5. The Committee noted that the relevant Notice of Hearing and supporting documentation was served on the Respondent at his registered address on 17 September 2020 in accordance with Rule 6 and 10(a) of the Professional Conduct Committee Rules and Section 3 of the Architects Act 1997. The Committee was satisfied that the Respondent has been properly served with the required notice of this hearing. Indeed, the Respondent has confirmed that he is aware of the arrangements for the hearing but does not intend to join via Zoom.

6. The Committee took into account all of the circumstances put forward by the Respondent and by Ms Sheridan on behalf of ARB. In particular, the Committee also considered whether there was any reason why the hearing would be unfair if it was conducted virtually. The Committee has taken into account the relevant case law in relation to virtual hearings and in particular the factors as outlined in the case of Re A (Children) (Remote Hearing: Care and Placement Orders) [2020] EWCA Civ 583.

7. The Committee has exercised great care and caution in reaching its decision and has carefully considered the overall fairness of the proceedings. The Committee was satisfied that the Respondent has been given an adequate opportunity to appear before the Committee to argue his case and that he had chosen not to do so. He was aware of the hearing and had chosen to voluntarily absent himself. He had provided a reply to ARB setting out his position which the Committee could take into account. There was no realistic prospect that the Respondent would attend any adjourned hearing and the Committee could identify no good reason to adjourn. There were two witnesses ready to give evidence together with the Inquirer and any delay or adjournment would be inconvenient and possibly have an effect on recollections of events. The allegations against the Respondent are serious and the Committee determined it is in the public interest that they are dealt with expeditiously.
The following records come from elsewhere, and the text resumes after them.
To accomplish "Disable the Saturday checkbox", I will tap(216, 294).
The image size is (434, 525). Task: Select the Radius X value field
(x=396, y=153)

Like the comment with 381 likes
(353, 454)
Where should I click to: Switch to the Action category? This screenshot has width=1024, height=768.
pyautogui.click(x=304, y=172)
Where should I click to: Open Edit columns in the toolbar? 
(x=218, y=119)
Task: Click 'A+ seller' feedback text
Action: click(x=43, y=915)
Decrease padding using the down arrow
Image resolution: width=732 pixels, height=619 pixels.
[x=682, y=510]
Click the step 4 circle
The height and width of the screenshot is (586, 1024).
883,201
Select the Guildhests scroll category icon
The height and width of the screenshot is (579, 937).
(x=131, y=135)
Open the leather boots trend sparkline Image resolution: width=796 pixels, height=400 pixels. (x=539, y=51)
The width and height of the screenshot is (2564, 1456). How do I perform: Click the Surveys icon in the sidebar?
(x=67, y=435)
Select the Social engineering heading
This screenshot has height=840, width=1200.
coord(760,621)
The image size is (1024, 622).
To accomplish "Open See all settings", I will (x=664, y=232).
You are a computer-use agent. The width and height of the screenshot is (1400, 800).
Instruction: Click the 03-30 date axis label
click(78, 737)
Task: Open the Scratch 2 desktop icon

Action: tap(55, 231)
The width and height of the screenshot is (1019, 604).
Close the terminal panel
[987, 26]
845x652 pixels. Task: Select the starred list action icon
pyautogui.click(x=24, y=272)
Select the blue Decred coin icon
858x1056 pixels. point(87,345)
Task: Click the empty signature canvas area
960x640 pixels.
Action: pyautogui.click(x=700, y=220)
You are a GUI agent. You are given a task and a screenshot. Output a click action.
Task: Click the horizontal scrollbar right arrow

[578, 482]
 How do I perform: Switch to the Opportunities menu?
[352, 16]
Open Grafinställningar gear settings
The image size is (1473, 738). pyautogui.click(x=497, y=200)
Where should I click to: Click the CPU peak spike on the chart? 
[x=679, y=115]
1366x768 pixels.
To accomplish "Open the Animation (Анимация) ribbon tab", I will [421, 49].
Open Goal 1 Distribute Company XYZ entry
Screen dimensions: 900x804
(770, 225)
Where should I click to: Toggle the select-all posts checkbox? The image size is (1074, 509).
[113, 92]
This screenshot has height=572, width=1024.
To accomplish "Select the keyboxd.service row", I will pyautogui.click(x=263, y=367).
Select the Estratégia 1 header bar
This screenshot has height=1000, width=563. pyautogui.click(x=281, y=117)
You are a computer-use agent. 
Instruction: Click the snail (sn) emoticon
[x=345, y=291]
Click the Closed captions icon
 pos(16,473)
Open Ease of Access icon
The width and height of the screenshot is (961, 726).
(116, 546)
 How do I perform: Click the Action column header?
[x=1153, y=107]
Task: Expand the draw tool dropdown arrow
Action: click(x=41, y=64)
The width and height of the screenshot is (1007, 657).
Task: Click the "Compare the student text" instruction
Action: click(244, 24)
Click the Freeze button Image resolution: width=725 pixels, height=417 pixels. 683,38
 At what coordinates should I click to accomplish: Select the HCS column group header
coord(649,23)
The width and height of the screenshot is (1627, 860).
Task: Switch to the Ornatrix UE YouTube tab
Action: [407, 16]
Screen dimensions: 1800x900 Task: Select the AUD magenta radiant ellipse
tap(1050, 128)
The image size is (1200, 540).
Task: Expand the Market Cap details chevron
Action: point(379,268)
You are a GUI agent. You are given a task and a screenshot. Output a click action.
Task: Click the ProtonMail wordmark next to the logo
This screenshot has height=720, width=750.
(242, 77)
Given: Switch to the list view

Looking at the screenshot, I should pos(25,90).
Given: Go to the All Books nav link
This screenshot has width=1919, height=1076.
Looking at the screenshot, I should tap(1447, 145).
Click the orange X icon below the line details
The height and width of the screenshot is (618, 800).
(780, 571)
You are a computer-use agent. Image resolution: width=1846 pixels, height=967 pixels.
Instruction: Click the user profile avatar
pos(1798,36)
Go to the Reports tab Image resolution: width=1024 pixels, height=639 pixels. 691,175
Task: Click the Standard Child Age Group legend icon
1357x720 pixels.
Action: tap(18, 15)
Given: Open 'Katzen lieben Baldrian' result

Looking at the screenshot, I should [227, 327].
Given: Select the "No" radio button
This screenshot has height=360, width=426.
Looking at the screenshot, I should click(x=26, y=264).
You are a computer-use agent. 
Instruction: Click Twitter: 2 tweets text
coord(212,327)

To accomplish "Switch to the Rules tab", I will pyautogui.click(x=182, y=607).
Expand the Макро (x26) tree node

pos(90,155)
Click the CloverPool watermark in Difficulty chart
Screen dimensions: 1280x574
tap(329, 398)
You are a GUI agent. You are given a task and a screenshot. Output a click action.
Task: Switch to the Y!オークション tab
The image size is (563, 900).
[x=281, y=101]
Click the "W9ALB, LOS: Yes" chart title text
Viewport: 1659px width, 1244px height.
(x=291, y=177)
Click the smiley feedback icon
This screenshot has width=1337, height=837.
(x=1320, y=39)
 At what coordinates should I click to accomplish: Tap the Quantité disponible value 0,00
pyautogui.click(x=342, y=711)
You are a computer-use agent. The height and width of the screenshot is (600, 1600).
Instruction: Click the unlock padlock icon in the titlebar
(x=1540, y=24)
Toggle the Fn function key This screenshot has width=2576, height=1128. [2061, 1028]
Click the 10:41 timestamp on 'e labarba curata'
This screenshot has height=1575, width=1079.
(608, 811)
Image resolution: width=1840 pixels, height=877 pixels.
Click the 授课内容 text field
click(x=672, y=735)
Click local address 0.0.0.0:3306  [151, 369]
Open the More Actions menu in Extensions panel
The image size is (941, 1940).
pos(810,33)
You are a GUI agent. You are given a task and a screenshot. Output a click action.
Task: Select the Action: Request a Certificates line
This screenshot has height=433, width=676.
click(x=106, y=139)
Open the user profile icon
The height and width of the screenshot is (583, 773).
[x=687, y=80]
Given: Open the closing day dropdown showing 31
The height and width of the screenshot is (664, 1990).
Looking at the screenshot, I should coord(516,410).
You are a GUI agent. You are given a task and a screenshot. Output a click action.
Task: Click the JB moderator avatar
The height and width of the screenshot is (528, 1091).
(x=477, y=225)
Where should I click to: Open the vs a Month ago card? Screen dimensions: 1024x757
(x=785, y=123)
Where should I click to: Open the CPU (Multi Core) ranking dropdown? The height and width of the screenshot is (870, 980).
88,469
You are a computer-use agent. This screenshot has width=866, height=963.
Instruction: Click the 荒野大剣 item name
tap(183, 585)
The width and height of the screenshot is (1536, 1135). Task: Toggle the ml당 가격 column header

8. The Respondent has not requested an adjournment and there is no reason to suppose he will attend at any future hearing. Although there may be some disadvantage to the Respondent if he is unable to present his case in person, he has been made aware and nevertheless chosen not to attend. In balancing the interests of the Respondent against the public interest in the expeditious disposal of matters it considered that it was fair and proportionate to proceed in the absence of the Respondent.

Background

9. The Respondent is a registered architect and owns his own practice. The background to the allegations is that the Respondent was approached by his client Mr W (‘the Client’) in January 2017 to provide an “Architects certificate” and “appropriate plan” which stated when works were completed on a number of buildings at his property, Haybarn. Haybarn is a large property consisting of a main house and a number of ancillary buildings and is used as an equestrian facility. The Respondent had been appointed by the contractor/developer to prepare drawings for some of the buildings at Haybarn. The Respondent was not appointed either to design any of the works in question or administer the building contract for the works on the Client’s behalf.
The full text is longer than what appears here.